Resnet50: The features are extracted using the Resnet50. The Resnet50 is a CNN architecture that uses CNN blocks multiple times. The challenge of training deepnet works can be addressed by the introduction of the residual blocks. The Transfer Learning model has a predefined shape. The predefined shape of Resnet50 is 1 × 3 × 224 × 224 where 1 is the batch size, 3 is a number of channels, 224 is the image width and the other 224 is the image height. There is a direct connection that skips some of the model’s layers. The skip connection is known as the heart of residual blocks. The output is not the same because of this skip connection. The input is multiplied by the layer’s weights and then the bias term is added without skip connection. Therefore, the input dimension may differ from the output dimension when a convolutional layer or pooling layers are used. The Batch normalization is done followed by each convolutional layer of the Resnet50 model. The skip connections of Resnet50 solve the vanishing gradient problem. Additionally, regularization will be used to skip those layers, if any layer affects the performance of the model. The Resnet50 architecture is shown in Figure 3.
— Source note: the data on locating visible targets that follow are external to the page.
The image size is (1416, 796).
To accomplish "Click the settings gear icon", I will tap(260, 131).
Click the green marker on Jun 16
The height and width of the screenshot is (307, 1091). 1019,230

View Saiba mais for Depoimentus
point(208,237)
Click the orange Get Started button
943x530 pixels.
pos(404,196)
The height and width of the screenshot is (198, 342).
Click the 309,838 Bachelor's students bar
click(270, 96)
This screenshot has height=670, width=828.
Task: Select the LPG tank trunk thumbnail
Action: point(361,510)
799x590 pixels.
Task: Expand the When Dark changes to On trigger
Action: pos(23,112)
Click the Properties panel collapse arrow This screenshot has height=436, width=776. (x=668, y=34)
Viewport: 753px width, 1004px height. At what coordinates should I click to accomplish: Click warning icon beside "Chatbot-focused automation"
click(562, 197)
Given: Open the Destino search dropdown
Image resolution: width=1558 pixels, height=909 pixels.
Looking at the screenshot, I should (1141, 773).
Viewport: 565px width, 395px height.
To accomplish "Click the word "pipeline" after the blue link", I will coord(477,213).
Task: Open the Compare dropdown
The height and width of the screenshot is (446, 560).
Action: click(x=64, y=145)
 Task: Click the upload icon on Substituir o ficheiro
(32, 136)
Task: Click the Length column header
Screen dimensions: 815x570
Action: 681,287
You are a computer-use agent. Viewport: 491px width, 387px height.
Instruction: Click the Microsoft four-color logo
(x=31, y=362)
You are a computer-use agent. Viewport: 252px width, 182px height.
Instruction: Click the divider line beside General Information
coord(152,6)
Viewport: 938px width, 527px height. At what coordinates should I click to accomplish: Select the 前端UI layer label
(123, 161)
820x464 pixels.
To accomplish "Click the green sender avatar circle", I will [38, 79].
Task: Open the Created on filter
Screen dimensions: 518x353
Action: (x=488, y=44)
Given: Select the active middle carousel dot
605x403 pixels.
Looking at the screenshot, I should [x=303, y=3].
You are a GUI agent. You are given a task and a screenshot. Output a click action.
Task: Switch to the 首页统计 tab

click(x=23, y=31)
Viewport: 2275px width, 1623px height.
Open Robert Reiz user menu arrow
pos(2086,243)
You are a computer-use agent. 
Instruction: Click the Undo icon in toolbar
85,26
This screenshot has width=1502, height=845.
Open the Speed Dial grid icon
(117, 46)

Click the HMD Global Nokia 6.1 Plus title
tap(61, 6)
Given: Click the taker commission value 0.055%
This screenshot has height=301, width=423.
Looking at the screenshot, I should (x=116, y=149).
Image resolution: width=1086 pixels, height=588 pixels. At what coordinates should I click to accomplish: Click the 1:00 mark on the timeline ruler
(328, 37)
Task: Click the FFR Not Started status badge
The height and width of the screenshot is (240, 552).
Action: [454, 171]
Long Short Term Memory (LSTM): The text features of the question posed is extracted using LSTM. The LSTMs are artificial neural networks applied in artificial intelligence and deep learning. A LSTM model is also a recurrent neural network that can learn long-term dependencies of data. The model has a recurring module that has a combination of four layers interacting with one another. The cell state information in LSTM regulates the gate. The LSTM has two mechanisms namely the forget mechanism and the saving mechanism.
The forget mechanism forgets insignificant information that is not worth remembering. The saving mechanism saves important information which will be helpful in the future. Figure 4 represents the architecture of LSTM. The unit LSTM has the ability to remember information over time intervals of any length. A forget gate is responsible for removing information that is not important from the cell state. The architecture of LSTM model is shown in Figure 4.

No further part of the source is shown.